Era preciso reagir na base do dente por dente.

Entre os argentinos mais conhecidos no mundo estão Mafalda e Evita Peron.
Em 1973, Quino parou ao sentir que seria parado pelo mau humor do poder.
Quino viveu muito tempo em Milão.
Em entrevista para a Folha de São Paulo, explicou:
“Fui embora da Argentina em 76.
Ninguém me mandou embora,
ninguém me disse ‘Vamos matá-lo’,
mas já estavam morrendo vários amigos meus,
desaparecendo…
Então, tendo um trabalho como o meu,
em que posso trabalhar em qualquer parte,
era estúpido permanecer ali.
Quis voltar em 79, voltei por um mês.
Depois, em 80, voltei por dois meses.
E em 83, quando Alfonsin ganhou e
se supunha que íamos ter uma democracia…”

Mafalda ria com a definição de democracia:
governo do povo, para o povo e pelo povo.
Não conhecia tal regime, que pode ser utopia.

Uma das tirinhas mais sarcásticas de Quino
mostra a guria que falava por ele
perguntando à mãe no tanque de lavar roupa:
“O que você gostaria de ser, se vivesse?”

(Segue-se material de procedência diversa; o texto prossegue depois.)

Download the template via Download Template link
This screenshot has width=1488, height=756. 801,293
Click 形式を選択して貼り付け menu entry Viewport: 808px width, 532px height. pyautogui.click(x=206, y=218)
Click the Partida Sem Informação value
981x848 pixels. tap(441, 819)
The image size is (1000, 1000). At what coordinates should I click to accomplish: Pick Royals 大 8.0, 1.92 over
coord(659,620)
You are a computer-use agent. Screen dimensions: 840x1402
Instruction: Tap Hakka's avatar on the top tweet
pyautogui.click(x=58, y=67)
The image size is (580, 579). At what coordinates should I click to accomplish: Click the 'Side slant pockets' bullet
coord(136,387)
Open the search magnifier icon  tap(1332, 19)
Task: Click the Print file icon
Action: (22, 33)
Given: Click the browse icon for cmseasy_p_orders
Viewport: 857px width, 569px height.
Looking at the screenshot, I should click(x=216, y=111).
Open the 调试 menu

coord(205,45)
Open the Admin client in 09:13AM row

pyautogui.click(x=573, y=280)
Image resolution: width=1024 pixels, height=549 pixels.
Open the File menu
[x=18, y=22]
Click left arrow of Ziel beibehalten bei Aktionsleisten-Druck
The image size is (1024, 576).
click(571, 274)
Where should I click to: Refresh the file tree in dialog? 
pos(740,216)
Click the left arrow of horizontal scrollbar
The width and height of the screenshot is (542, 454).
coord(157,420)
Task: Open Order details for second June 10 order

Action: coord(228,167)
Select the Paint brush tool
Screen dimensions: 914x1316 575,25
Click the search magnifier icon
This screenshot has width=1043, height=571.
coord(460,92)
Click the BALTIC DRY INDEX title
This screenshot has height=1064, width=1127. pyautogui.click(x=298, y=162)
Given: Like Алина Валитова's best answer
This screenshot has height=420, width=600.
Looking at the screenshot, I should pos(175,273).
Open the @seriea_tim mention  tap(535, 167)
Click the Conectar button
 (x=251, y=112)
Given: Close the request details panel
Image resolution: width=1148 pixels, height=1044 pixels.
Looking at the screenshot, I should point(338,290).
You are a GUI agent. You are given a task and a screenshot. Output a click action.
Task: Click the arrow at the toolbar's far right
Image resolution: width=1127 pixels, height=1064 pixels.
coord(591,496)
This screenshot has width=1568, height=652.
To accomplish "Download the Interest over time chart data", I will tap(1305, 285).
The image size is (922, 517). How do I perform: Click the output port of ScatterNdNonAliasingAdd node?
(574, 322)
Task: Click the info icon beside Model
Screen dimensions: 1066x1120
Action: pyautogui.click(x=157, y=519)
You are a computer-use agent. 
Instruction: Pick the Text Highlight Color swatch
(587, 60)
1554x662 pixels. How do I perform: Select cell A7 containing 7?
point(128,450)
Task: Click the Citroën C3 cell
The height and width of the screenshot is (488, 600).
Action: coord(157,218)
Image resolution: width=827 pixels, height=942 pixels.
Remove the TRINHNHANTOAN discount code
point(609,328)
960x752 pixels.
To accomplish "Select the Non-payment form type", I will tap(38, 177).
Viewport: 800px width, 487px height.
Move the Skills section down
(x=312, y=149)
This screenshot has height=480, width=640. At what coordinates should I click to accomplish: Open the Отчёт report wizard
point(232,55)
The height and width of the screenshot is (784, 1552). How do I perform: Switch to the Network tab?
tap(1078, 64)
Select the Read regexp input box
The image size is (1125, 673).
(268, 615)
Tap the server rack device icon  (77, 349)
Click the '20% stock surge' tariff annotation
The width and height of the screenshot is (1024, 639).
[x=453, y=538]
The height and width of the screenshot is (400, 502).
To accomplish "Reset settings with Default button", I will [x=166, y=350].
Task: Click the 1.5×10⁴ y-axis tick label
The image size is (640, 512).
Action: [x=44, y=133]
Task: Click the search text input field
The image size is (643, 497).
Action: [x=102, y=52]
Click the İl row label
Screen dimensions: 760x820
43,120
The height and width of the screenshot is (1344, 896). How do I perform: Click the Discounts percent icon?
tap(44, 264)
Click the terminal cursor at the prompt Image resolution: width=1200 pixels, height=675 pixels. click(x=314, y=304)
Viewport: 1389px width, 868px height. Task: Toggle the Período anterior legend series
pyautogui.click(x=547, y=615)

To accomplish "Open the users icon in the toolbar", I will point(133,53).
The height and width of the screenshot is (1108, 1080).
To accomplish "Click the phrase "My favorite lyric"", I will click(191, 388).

Mafalda não fechava a boca.
Soltava tiradas desconcertantes e perigosas:
“O cassetete de um policial
é o bastão para abolir ideologias”.
Ou a borracha para apagar ideologias.
A polissemia era o seu forte.

Mafalda nunca foi inocente.
Dizia coisas assim:
“Viver sem ler é perigoso.
Te obriga a crer no que te dizem”.
Quem não lê acredita facilmente
que a Terra é plana.

Mafalda foi a mais politizada das crianças.
Tudo na sua fala era político,
até o desapreço por sopa.
O laço vermelho na cabeça
incomodava defensores da “neutralidade” infantil.
Na verdade, ela era independente:
“A sopa é para a infância o que o comunismo
é para a democracia!”, afirmava.
Contemplava os dois lados:
“Se o Fidel dissesse que é boa,
todos diriam que a sopa é ruim!”
Ou: “Opinião eu respeito,
fascismo eu combato”.

Aquilo que ela possa não ter dito,
atribuíram a ela,
pois se tornou uma voz coletiva.

O seu forte era a relativização:
“Já que há mundos mais evoluídos,
por que eu tive que nascer justo neste?”
Boa pergunta.
Desanimada, bradava:
“Parem o mundo que eu quero descer”.
O problema, parece, é que o mundo
não tem saída de emergência.

Quino atendia burocratas e cartórios
com o nome de Joaquín Salvador Lavado.
Como disse o grande Julio Cortázar,
“não importa o que eu penso da Mafalda;
importa o que ela possa pensar de mim”.